How to Get Mental Health Help During a Pandemic

Coronavirus disease 2019 (COVID-19) is a physical illness, but its mental and emotional toll is great. Living through a pandemic is incredibly stressful, especially for people who struggle with anxiety and depression.

As we live through this prolonged period of collective stress, it’s important to prioritize mental health, says UNC clinical psychologist Crystal Schiller, PhD.

“Sometimes anxiety and depression get in the way of taking care of ourselves,” she says. “It’s really important to manage stress, both to feel better and so we can make good decisions about our physical health.”

If your mood is getting consistently worse, your worries are overwhelming you, you’re starting to have trouble with daily functioning or you’re engaging in unhealthy coping mechanisms such as drinking too much alcohol, help is available, Dr. Schiller says.

Mental Health Apps Can Be a Starting Point

If you want to try an intermediate step before starting therapy, apps might be right for you. They tend to be less expensive than therapy, and you can begin immediately. Several mental health apps are available through the Apple App Store and Google Play. Some are free, some cost money and others are free in basic form while requiring a fee for additional features. Mental health apps tend to fall into two main buckets:

  1. Mindfulness and meditation apps: These apps don’t provide treatment, but they can help reduce anxiety. Dr. Schiller recommends:
  • Buddhify: Features traditional meditations and on-the-go mobile practices
  • Insight Timer: Tens of thousands of free guided meditations; type in a keyword such as “relaxation” or “sleep”
  • Headspace: Structured courses, short meditations and mindfulness for daily activities (free for health care workers through 2020)
  • Calm: Guided meditation and sleep exercises, plus music and calming scenes
  1. Mental health treatment apps: These apps can be an intermediate step before seeing a therapist, Dr. Schiller says.
  • Woebot: Do-it-yourself cognitive behavioral therapy created by psychologists
  • MoodTools: Research-backed help for depression
  • Breathe2Relax: Free breathing techniques to manage anxiety, stress and post-traumatic stress disorder
  • Panic Relief: Coping tools for panic attacks
  • CBT-i Coach: Cognitive behavioral therapy for people struggling with insomnia

Once you begin using an app, pay attention to how it makes you feel, Dr. Schiller says. Record your mood (1 for worst and 10 for best) at least daily or after each time you use the app. If your mood is getting worse, try something else or reach out to a mental health professional.

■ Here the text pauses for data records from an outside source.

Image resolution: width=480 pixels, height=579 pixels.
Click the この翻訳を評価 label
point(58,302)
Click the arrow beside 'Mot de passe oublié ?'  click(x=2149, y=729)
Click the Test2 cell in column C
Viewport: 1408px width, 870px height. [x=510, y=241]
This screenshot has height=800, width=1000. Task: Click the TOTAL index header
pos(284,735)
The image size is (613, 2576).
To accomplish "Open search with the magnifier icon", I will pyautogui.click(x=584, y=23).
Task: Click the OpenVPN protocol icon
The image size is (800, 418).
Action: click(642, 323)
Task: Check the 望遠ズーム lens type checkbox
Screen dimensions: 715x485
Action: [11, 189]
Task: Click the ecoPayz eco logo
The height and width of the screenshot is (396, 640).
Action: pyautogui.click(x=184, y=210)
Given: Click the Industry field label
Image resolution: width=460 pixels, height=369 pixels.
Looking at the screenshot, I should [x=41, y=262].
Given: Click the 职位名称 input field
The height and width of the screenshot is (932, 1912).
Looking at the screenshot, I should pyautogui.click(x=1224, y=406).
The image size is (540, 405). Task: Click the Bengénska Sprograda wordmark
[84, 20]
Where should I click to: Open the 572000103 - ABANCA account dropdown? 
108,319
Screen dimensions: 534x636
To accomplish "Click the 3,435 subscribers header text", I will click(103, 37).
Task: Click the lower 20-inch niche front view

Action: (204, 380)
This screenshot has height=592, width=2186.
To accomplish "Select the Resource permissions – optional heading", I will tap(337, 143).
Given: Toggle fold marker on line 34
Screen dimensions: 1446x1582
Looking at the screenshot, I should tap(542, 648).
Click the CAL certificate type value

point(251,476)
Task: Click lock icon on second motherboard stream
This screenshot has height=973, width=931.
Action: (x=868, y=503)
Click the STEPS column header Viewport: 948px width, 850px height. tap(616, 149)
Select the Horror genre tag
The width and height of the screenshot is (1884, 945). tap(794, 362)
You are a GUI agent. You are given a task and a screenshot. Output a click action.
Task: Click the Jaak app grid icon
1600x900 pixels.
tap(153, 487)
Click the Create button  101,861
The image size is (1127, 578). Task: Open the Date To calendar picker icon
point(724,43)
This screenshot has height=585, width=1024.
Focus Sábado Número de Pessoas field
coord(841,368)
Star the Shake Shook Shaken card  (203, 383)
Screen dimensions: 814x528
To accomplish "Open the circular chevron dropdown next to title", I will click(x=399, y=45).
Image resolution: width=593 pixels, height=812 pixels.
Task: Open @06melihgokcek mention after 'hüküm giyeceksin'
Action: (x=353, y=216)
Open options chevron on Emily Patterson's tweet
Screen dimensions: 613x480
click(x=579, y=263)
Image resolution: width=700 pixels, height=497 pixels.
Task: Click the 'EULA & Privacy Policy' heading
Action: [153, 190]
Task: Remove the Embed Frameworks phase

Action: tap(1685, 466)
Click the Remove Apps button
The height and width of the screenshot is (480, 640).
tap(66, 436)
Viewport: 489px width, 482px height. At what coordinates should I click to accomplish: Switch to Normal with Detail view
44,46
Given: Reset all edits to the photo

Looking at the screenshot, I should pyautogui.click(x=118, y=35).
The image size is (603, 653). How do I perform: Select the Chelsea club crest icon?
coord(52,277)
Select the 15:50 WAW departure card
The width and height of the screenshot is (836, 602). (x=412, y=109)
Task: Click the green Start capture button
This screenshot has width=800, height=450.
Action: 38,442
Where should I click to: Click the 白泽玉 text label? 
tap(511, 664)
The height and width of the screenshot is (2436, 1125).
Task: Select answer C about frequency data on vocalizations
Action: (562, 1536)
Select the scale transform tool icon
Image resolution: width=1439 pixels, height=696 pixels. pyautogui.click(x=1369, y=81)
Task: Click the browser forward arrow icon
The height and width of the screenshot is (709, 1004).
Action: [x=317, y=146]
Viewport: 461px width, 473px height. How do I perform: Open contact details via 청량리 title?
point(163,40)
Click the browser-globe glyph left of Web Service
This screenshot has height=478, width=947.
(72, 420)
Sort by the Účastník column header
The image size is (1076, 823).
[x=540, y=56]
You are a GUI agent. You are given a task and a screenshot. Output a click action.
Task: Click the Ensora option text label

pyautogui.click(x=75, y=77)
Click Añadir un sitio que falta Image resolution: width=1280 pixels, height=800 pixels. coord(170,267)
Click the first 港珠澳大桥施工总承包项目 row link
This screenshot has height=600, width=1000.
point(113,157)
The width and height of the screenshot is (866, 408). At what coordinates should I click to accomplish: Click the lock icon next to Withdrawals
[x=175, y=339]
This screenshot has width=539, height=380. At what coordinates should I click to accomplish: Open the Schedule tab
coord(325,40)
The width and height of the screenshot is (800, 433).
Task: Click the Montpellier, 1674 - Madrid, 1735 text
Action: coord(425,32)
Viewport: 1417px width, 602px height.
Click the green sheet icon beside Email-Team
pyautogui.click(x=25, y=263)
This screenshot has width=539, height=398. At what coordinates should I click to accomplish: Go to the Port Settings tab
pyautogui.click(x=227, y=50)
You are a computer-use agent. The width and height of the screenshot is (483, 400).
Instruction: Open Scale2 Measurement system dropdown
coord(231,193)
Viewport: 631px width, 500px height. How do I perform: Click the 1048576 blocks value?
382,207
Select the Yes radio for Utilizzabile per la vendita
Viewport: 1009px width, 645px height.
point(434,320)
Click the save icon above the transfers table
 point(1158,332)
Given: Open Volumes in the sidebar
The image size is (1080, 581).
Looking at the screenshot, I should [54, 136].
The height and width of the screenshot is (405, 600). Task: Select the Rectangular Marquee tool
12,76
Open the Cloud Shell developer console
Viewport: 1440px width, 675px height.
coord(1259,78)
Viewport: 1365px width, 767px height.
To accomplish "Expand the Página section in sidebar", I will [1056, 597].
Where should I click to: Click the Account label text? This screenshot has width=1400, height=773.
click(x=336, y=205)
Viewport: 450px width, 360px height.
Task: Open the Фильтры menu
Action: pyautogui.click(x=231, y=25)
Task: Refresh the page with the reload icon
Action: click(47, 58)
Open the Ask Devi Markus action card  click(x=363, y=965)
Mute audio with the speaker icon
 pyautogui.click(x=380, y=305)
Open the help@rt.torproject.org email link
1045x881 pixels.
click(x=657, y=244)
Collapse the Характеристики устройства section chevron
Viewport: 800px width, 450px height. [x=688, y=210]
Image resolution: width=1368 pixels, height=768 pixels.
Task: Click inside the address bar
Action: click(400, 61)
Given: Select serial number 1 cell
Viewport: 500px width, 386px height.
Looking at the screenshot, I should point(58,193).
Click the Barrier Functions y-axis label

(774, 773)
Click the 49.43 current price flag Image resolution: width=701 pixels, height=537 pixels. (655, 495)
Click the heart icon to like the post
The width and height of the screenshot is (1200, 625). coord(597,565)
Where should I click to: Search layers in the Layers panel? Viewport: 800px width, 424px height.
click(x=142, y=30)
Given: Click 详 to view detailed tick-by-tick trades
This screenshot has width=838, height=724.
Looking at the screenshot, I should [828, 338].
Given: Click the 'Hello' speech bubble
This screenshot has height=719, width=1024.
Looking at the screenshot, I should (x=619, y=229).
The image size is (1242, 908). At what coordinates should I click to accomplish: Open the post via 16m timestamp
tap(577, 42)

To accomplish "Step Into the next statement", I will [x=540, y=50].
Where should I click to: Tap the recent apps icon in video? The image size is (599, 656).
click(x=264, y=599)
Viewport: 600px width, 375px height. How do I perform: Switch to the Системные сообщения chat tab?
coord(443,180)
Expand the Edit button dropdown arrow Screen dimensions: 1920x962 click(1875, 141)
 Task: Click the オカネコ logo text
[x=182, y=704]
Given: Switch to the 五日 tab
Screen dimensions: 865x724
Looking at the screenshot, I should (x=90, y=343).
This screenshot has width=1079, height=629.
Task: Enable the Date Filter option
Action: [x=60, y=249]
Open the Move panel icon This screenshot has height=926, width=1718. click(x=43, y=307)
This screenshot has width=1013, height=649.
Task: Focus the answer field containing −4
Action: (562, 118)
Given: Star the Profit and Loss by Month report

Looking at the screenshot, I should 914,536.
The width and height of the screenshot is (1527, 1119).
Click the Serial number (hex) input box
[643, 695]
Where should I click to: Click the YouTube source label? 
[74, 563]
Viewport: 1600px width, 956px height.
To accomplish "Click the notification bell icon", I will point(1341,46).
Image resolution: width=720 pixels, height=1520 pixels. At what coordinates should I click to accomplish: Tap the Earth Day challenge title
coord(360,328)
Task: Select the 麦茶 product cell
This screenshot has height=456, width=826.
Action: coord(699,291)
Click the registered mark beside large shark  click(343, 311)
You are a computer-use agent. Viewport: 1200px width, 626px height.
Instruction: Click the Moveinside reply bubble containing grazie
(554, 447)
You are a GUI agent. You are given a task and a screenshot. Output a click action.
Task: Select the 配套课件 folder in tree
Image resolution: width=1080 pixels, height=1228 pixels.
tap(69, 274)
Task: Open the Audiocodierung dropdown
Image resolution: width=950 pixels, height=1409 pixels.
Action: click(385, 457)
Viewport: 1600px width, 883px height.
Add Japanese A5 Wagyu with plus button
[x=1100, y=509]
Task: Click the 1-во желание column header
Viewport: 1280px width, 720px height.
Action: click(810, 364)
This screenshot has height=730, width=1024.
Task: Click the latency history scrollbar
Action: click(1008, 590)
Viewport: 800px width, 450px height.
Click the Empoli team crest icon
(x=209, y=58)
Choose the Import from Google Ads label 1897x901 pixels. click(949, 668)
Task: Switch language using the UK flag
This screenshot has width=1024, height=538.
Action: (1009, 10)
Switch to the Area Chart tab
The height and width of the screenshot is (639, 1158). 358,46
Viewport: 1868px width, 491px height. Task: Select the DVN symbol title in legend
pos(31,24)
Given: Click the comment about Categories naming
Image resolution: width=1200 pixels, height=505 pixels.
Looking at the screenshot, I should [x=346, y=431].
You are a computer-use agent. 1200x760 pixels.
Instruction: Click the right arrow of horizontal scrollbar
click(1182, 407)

See Your Therapist — or Find a New One — Virtually

A lot of mental health care is being done virtually these days, and you can even start with a new therapist without meeting in person. If you have insurance, ask for a list of in-network providers. Then look at their websites to determine whose style you like and if they do telehealth and cognitive behavioral therapy. Cognitive behavioral therapy is most effective for finding relief from anxiety and depression, Dr. Schiller says.

The silver lining of the COVID-19 crisis is that most insurance providers, including Medicaid, are covering telehealth therapy, which wasn’t typically the case before, Dr. Schiller says. And because it’s virtual, you can expand your search to anyone in your state; the therapist doesn’t need to be a short drive away.

Join a Virtual Support Group

Virtual support groups for mental health are tricky. The best ones can be a haven of empathy and judgment-free camaraderie, but some can make mental health problems worse, Dr. Schiller says.

“Anything that helps you feel more connected to other people, especially other people going through something similar to you, can be really helpful,” Dr. Schiller says. “But anxiety can also become like a contagion, with people building on one another’s worry.”

Mental health organizations such as the Anxiety and Depression Association of America, Postpartum Support International and the National Alliance on Mental Illness also host and recommend support groups, many of which have gone virtual because of COVID-19.

Dr. Schiller recommends reviewing a group’s ground rules to make sure it’s in step with what you’re looking for, such as language like “a positive and supportive environment.” As with apps, pay attention to how you’re feeling as you interact with the group, and if your mood worsens, try something else.

“The benefit of reaching out right now is that everyone is feeling anxious,” Dr. Schiller says. “Everyone is going through similar things right now—it makes sense to feel anxious, but you don’t have to feel anxious alone. Help is available.”